Hemos oído mucho sobre el embarazo en las adolescentes, como un asunto complejo que abarca temas relativos a la pobreza, como amenaza al futuro de las madres a destiempo, a la inmadurez biológica de ellas, a los pocos cuidados de salud y en general, a una situación establecida a fuera del límite de un proceso de crecimiento sanos para ellas.
En estas condiciones, las niñas y adolescentes están en el centro de este problema cuando han sufrido abuso sexual y violaciones, vulnerables al embarazo, en una sociedad como la nuestra que muy poco las protege. Una situación que obliga a cualquier Estado a contar con políticas públicas de prevención de abuso y a considerar como condición de riesgo para el embarazo en adolescentes y para la explotación sexual comercial.
En nuestro país, en menos de una semana, hemos conocido dos casos de niñas violadas y embarazadas, una de 10 años, en San Cristóbal que aún se mantiene hospitalizada después de un parto encuadrado en la eclampsia sufrida; otra de 12 años, en Baní con un embarazo de 14 semanas, ambas violadas, la primera por un cuñado y la segunda se sospecha, por su padrastro. Además, el en programa radial, el Gobierno de la Tarde, del viernes 15 de febrero pasado, también se refirió el caso de una niña de 12 años, violada en Boca Chica, cuyo violador acababa de ser favorecido por un juez, con una fianza de veinte mil pesos. (En la Unidad de Atención especializada de la Fiscalía de Santiago, se reciben 7 casos de incesto al mes, una cifra para alarmar).

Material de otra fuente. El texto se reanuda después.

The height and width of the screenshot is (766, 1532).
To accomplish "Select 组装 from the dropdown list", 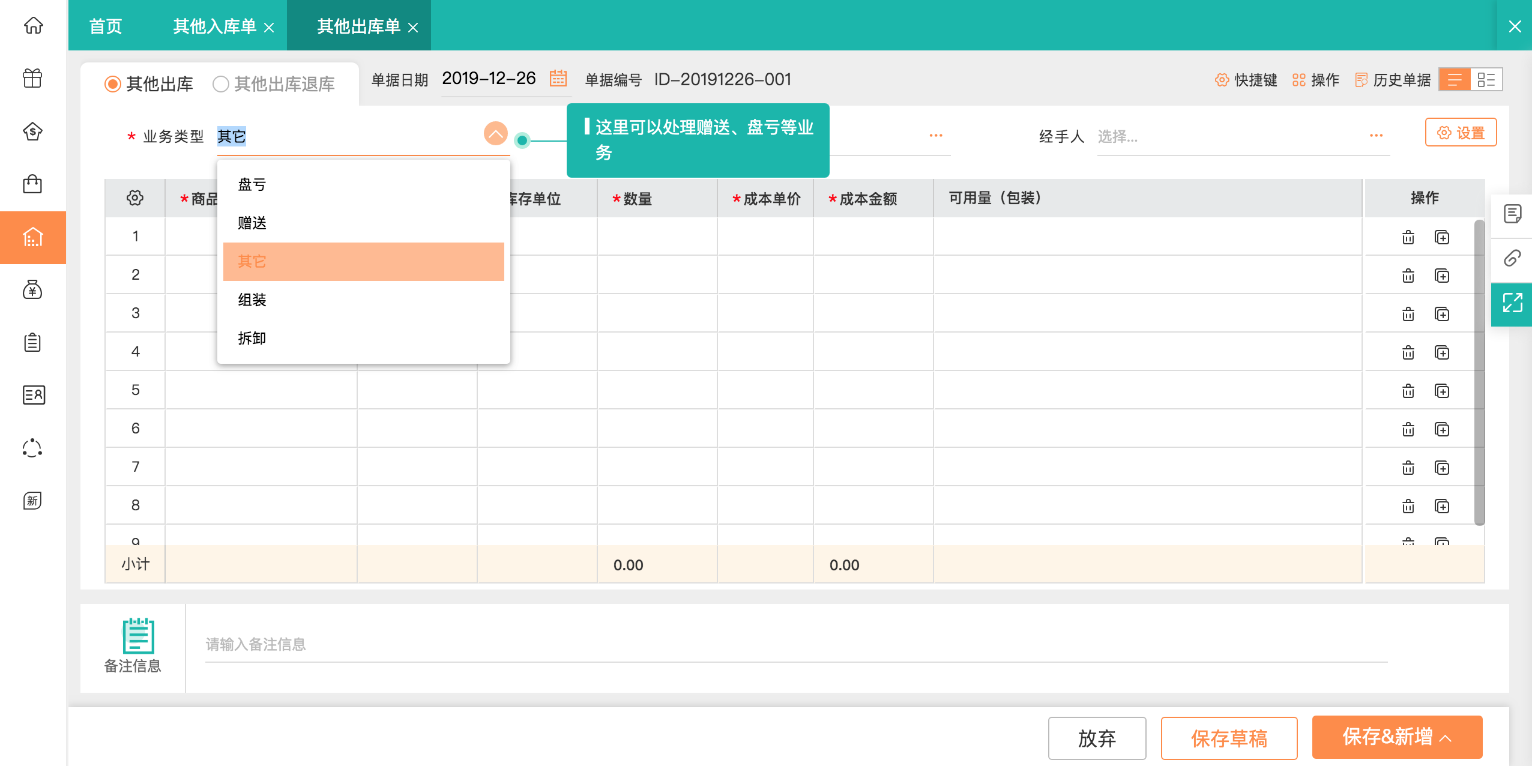I will [x=252, y=300].
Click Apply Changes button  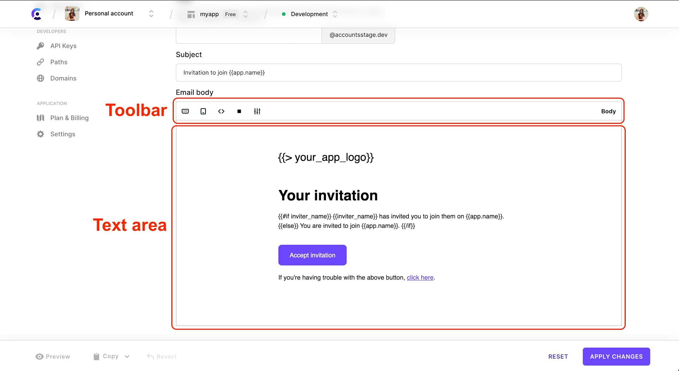(616, 356)
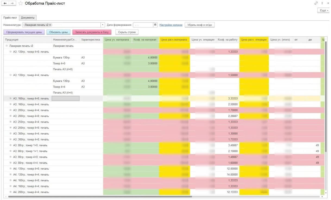Click the Записать документы в базу button
The width and height of the screenshot is (331, 200).
[x=92, y=32]
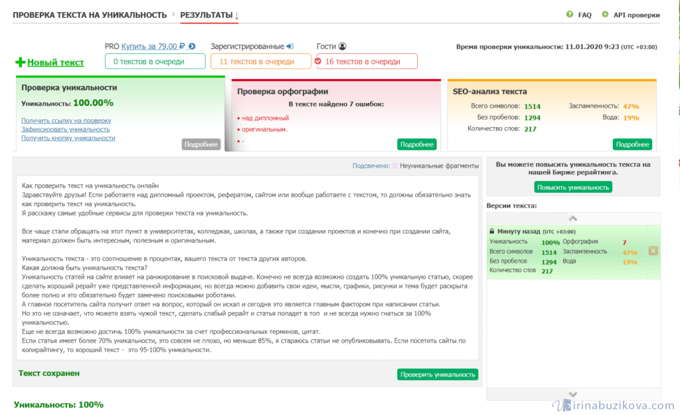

Desde hace tiempo, sectores que trabajan con las violencias basadas en género en el país, alertan acerca del número de violaciones sexuales a menores, muchas veces de menos de 10 años, de la incidencia de incesto y en general, del riesgo a que están sometidas las niñas y adolescentes, a partir de su vulnerabilidad por pobreza, cultura, violencia intrafamiliar y promiscuidad.
A pesar de ser un país signatario de convenios internacionales que nos obligan a atender a la niñez y adolescencia dominicanas, no acabamos de salir de las posturas y nos resistimos, la comunidad y nuestros gobernantes, a enfrentar este grave problema que nos afecta.
Faltan datos estadísticos de abuso y violaciones sexuales a menores de edad, de los embarazos en adolescentes producidos en este marco y desde Salud Pública, Educación y Justicia, establecer reglas claras del juego que prevengan y también castiguen, sin darle tregua a la impunidad establecida para los depredadores de esta niñez y adolescencia dominicanas.